The dhulst-rodgers business size model suggests that firm size distributions are not merely the result of exogenous growth drivers or industry-specific tailwinds. Instead, the scaling of company sizes and debt loads emerges from the microscopic friction between price compliance and customer demand.
In the model presented in arXiv:nlin/0008018v2, businesses are constrained to comply with the market price, which is the price customers expect. Conversely, customers are limited to purchasing at the specific prices offered by the businesses. This interaction between price-taking behavior and offered pricing creates a mechanism of aggregation and fragmentation. The authors show that this specific tension results in a size distribution that scales like a power-law.
This mechanism shifts the focus from macro-level drivers to the plumbing of market participation. If size distributions are a function of how entities aggregate or fragment based on price constraints, then the concentration of market power is a structural byproduct of the settlement mechanism itself. The model's ability to compare results with empirical data on company sizes in the U.S. and debt sizes in Japan suggests that these power-law distributions are not anomalies, but the mathematical consequence of how agents interact with a price-driven market.

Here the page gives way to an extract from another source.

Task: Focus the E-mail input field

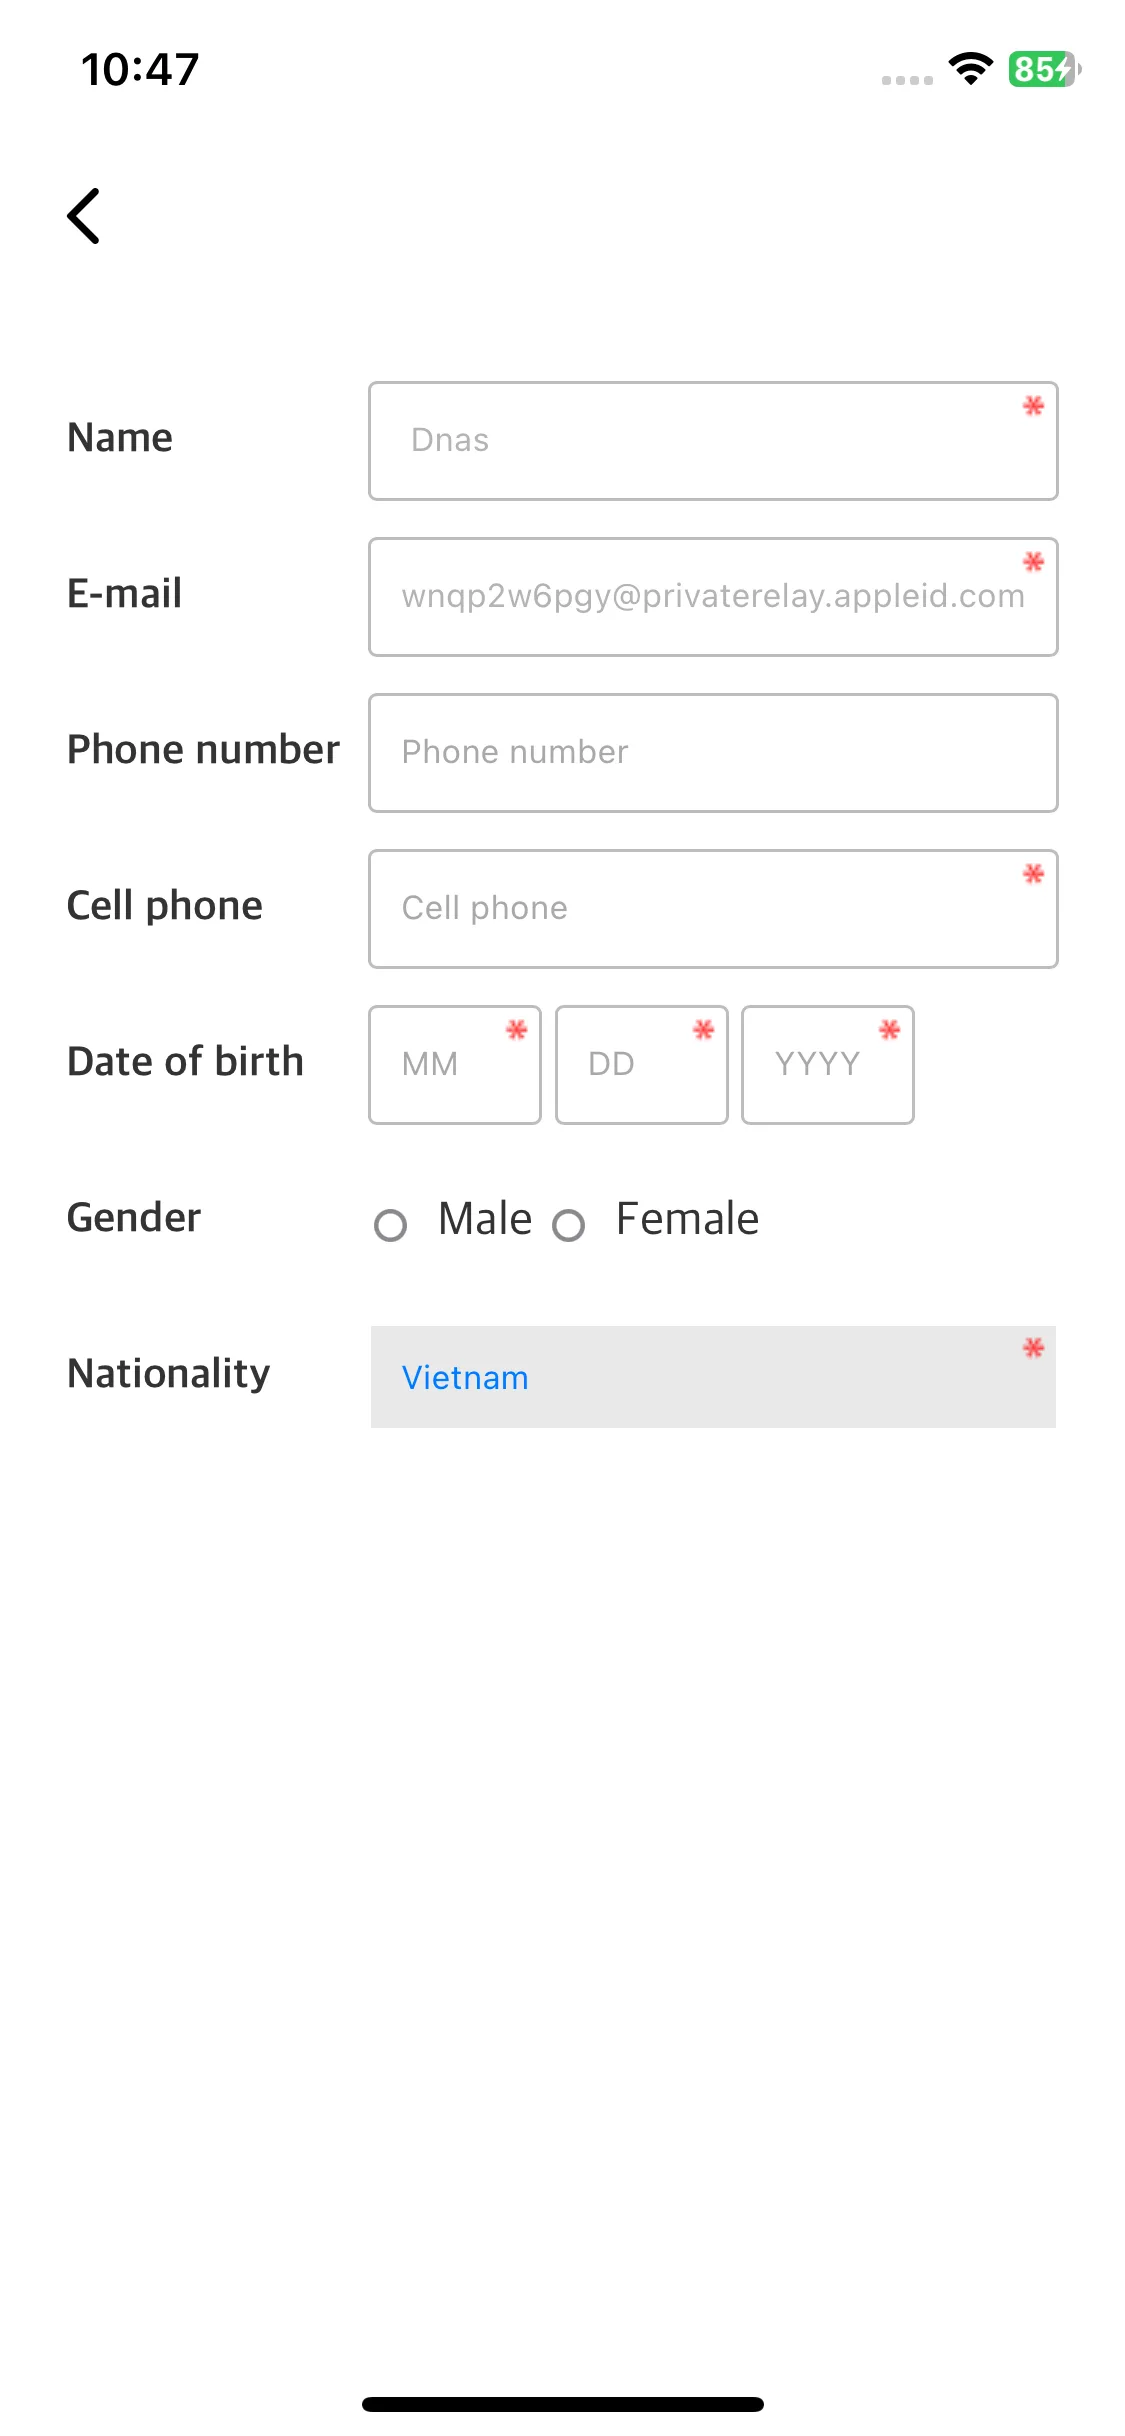Action: pos(713,597)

For credit analysts and macro strategists, the implication is that the "too big to fail" or "too big to manage" conversation is often a discussion about the stability of the aggregation mechanism. If the scaling is driven by the way businesses must comply with market prices, then shifts in market microstructure or changes in how customers respond to offered prices could fundamentally alter the concentration of debt and equity across the economy. The distribution is the output of the process, not a static feature of the landscape.
Watch the next shift in credit availability or regulatory changes to price transparency, as these may alter the fragmentation mechanics that sustain current size distributions.